De acordo com a Secretaria de Estado de Segurança, esses policiais foram chamados em caráter emergencial e um novo concurso pode demorar a acontecer. Para que haja uma nova seleção, segundo a secretaria, é preciso regulamentar a Lei Complementar 89/2001, do Estatuto da Polícia Civil do Estado do Paraná, no que diz respeito ao salário dos policiais e esse processo ainda está tramitando. Segundo a tabela de salário de técnicos do quadro geral do Estado com 3º grau completo, o salário-base para funcionários que cursaram uma faculdade é de R$ 1.525,25. E essa tabela está sendo usada como referência para a regulamentação da remuneração dos policiais com nível superior.
A contratação feita pelo Estado não está irregular e nem ilegal, uma vez que o concurso aconteceu antes de 2001. Contudo, os sindicatos que representam a categoria reclamam. ''Estamos brigando faz tempo para que o governo regulamente o salário dos policiais. E foi justamente para não pagar mais que não abriram concurso'', argumentou o presidente do Sindicato dos Policiais Civis de Londrina e Região (Sindipol), Ademilson Alves Batista. Já o presidente do Sindicato dos Delegados de Polícia (Sinclapol) do Paraná, João Ricardo Képpes Noronha, reclama que não adianta contratar só esses novos policiais porque ''a situação precária da polícia no Estado exige mais''.
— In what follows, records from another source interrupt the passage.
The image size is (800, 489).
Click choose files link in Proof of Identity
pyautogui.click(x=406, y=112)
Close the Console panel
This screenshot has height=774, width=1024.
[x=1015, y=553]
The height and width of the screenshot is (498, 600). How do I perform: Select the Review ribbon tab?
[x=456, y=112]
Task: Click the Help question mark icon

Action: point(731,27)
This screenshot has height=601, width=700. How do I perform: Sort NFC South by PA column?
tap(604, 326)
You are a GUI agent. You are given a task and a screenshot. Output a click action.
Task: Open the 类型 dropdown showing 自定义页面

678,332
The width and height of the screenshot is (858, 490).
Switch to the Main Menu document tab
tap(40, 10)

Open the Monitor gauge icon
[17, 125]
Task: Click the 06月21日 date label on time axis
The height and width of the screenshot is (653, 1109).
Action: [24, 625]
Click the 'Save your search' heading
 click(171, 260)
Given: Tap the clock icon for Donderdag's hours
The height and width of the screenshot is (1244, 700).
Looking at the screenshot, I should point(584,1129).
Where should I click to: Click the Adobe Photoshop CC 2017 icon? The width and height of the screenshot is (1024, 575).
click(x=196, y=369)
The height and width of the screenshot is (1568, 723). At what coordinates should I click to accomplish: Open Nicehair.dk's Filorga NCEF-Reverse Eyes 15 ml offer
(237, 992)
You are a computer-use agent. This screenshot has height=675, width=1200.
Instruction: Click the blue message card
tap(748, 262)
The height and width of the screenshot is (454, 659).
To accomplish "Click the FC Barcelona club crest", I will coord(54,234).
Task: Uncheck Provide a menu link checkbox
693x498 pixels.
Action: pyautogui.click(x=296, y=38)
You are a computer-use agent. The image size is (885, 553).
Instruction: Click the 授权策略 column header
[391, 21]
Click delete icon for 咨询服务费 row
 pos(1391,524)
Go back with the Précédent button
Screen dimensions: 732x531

A Secretaria de Segurança explicou que não houve mais contratações de policiais porque o pagamento dos salários extrapolaria o liminte da Lei de Responsabilidade Fiscal (LRF). Quanto à demora de três anos no trâmite para a regulamentação do salário dos policias com nível superior, o Palácio Iguaçu informou que ontem não encontrou ninguém que pudesse explicar a questão.